Zum Tode Werner Schröders

Abschied eines Schülers

Am 26. Dezember 2025 ist Werner Schröder, der ehemalige Deutsch- und Geschichtslehrer der Geesthachter Bertha-von-Suttner-Schule, mit 79 Jahren nach mehreren Wochen Krankheit verstorben. Geboren am 17. Juni 1946 in Wyk auf Föhr, studierte Werner Schröder Germanistik und Geschichte an der Kieler Universität mit dem Ziel, Realschullehrer zu werden. Nach seinem Studium unterrichtete er über ein Jahrzehnt lang an einer Privatschule im Ruhrgebiet. 1986 wechselte er an die damalige Realschule in Geesthacht, wo er als Klassenlehrer und als Sprecher der Fachschaft Geschichte schnell Verantwortung übernahm. Werner Schröder kümmerte sich mit Hingabe um seine Schülerinnen und Schüler und führte gerne Klassenfahrten und außerunterrichtliche Veranstaltungen mit ihnen durch. Im Unterricht setzte er gerne auf eine Vielzahl unterschiedlicher Medien und Methoden. Auch Kunst- oder Film-Arbeitsgemeinschaften bot er gerne den Schülern an, sogar über die Zeit seiner krankheitsbedingten Pensionierung im Jahr 2010 hinaus. Nach den politischen Veränderungen der Jahre 1989-1991 war er schnell dabei, als es darum ging, Kontakte in den Osten aufzubauen. So engagierte er sich sehr früh für einen Schüleraustausch und die Städtepartnerschaft mit Kuldiga und besuchte regelmäßig, auch als Teil städtischer Delegationen, die lettische Stadt. Ehrenamtlich brachte er sich als Schöffe am Landgericht in Lübeck und dem Amtsgericht in Geesthacht ein.

Der Unterzeichner nimmt Abschied von seinem ehemaligen Klassen-, Deutsch- und Geschichtslehrer. Jener schneebedeckte Morgen im Februar 1991 ist noch lebendig in seiner Erinnerung, als er, der Spätaussiedler, ihn vor dem Lehrerzimmer der Realschule erblickte.

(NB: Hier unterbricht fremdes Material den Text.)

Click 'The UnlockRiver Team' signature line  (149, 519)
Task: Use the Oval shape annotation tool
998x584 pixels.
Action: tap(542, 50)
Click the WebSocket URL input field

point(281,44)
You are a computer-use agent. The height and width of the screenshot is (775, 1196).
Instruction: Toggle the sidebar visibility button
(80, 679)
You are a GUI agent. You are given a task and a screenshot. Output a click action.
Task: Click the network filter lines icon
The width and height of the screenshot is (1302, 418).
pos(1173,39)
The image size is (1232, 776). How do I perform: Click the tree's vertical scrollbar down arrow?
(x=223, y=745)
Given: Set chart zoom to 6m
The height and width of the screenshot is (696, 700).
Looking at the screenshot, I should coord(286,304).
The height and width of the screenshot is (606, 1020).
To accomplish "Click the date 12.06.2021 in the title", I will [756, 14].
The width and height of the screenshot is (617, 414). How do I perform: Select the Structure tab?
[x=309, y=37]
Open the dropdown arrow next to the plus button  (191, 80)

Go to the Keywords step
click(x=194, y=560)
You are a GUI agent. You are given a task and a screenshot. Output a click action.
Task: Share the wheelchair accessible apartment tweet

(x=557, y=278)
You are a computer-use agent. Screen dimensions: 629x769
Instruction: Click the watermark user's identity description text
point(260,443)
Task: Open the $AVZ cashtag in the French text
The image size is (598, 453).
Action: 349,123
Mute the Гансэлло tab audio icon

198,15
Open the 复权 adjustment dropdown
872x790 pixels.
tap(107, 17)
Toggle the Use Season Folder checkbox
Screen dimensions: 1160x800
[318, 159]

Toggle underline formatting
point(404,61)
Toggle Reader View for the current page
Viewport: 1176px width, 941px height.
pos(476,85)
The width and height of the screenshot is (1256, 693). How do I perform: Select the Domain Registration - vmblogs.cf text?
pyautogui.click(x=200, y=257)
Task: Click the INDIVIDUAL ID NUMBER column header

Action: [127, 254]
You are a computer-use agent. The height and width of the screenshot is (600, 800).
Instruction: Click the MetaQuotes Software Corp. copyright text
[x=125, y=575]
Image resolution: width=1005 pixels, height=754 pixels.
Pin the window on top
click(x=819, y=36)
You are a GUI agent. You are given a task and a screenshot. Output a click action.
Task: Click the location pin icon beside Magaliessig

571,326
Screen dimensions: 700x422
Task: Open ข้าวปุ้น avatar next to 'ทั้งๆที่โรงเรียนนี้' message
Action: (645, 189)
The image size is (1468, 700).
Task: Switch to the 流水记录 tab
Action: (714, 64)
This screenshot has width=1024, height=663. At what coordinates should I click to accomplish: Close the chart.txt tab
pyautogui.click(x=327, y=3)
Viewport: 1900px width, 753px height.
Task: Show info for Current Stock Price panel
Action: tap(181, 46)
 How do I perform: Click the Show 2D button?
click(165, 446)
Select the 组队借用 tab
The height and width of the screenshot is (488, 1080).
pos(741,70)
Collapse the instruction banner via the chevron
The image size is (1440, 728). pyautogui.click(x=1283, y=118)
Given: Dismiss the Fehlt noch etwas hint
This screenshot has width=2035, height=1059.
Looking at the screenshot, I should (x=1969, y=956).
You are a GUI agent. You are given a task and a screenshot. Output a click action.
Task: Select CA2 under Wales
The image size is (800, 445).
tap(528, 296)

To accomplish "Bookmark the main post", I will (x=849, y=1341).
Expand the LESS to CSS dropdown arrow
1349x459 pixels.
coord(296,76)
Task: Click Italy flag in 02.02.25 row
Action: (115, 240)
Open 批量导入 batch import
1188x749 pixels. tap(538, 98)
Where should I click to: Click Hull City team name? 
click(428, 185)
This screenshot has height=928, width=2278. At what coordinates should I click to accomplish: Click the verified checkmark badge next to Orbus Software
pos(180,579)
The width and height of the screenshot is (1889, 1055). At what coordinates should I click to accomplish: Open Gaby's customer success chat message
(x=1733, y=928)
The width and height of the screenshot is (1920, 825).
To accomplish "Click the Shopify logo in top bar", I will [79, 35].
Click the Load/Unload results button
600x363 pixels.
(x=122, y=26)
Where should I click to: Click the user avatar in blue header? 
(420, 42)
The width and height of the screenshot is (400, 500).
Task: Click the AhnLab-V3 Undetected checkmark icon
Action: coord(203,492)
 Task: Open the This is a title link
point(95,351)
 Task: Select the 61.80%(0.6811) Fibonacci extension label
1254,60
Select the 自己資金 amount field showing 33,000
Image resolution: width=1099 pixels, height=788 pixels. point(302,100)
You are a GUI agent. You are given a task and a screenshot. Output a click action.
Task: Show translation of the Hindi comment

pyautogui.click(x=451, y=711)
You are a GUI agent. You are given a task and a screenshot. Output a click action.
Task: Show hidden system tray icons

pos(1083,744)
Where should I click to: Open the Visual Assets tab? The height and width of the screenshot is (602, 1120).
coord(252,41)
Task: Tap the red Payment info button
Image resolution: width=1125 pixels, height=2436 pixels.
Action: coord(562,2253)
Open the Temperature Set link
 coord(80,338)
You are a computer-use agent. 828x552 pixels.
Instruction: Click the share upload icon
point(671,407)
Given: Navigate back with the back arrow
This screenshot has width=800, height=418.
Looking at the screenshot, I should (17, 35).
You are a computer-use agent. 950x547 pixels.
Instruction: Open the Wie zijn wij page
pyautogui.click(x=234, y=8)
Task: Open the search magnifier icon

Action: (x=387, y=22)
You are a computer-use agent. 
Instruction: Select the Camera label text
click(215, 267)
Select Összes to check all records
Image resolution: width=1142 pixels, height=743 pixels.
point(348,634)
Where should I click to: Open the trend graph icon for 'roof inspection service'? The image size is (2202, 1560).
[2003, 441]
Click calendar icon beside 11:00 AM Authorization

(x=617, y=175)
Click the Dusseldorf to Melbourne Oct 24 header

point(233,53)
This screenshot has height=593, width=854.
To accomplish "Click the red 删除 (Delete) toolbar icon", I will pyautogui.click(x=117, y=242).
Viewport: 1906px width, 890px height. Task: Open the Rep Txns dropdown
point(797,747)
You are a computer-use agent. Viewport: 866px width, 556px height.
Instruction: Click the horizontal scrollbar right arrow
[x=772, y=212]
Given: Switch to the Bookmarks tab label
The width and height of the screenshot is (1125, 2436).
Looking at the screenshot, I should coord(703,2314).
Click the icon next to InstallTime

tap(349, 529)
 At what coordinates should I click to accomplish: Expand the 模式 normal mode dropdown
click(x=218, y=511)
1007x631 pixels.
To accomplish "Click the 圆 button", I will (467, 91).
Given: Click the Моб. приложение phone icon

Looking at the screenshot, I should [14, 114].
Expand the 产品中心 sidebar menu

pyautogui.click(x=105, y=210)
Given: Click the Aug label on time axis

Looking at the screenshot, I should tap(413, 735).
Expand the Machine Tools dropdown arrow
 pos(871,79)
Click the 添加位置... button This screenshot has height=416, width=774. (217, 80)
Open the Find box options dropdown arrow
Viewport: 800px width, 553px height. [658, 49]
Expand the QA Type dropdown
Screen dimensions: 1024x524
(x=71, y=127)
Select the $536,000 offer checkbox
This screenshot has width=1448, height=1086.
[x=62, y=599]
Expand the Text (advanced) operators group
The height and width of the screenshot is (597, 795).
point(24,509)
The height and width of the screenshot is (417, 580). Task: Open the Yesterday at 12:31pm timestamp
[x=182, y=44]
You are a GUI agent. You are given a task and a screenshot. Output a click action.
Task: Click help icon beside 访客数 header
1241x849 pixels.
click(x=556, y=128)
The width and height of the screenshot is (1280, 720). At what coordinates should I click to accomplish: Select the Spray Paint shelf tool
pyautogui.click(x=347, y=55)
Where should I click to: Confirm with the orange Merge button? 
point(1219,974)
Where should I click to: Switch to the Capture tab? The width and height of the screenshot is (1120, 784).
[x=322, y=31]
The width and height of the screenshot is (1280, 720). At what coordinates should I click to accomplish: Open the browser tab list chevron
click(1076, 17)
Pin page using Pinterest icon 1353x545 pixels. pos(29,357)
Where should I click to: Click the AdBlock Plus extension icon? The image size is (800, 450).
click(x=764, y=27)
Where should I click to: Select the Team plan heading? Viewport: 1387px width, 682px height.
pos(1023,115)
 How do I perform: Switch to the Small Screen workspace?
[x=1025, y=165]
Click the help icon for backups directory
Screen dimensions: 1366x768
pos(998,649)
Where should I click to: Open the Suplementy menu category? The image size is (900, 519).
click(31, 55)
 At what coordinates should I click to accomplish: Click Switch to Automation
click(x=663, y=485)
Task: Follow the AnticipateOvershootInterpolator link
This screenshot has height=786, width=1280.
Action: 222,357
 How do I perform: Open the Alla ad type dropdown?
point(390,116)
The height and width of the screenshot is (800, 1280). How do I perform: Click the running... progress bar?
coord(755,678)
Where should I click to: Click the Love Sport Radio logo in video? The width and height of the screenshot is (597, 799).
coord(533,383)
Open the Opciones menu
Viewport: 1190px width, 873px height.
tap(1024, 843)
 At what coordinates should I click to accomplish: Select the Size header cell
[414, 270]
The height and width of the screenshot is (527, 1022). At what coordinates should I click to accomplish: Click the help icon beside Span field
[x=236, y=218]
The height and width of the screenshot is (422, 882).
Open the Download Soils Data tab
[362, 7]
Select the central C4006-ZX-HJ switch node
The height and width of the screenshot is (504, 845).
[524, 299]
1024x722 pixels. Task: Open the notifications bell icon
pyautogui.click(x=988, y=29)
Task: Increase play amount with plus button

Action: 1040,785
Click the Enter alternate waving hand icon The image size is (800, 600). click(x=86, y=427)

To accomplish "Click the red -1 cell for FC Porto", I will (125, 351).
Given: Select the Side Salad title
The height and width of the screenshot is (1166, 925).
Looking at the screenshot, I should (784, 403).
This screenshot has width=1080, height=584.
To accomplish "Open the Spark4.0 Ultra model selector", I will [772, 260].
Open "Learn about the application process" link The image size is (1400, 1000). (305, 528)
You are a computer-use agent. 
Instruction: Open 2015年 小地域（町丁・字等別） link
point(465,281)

Der Klassenlehrer kümmerte sich schnell und intensiv um seinen neuen Schüler und unterstützte ihn bei der Integration, dem Spracherwerb usw. Aus dem Lehrer-Schülerverhältnis entwickelte sich nach der Mittleren Reife eine immer stärker werdende Freundschaft, die auf den gleichen Interessen für den Jazz, die Literatur und Geschichte aufbaute. Warmherzig, großzügig und voller Liebe begleitete Schröder den Werdegang seines ehemaligen Schülers, getreu der Botschaft seines geliebten Erich Fromm, dass erst Sein, Geben und Sich-Mitteilen echte menschliche Beziehungen ausmachen.

Der plötzliche Tod seiner Frau Mareile im Frühsommer 2023, einer Künstlerin, die ihm an Herzensgüte in nichts nachstand, brach eine Ehe entzwei, die 1969 geschlossen wurde und damit länger als ein halbes Jahrhundert andauerte. Werner Schröder litt sehr stark unter dem Verlust und war seitdem nicht mehr er selbst. Die letzten anderthalb Jahre seines Lebens verbrachte er weitgehend vereinsamt in einem Altenheim in Möhnsen, wo er sehr liebevoll aufgenommen wurde.

 

Beerdigt wird er neben seiner Frau Mareile Schröder auf dem Waldfriedhof in Geesthacht.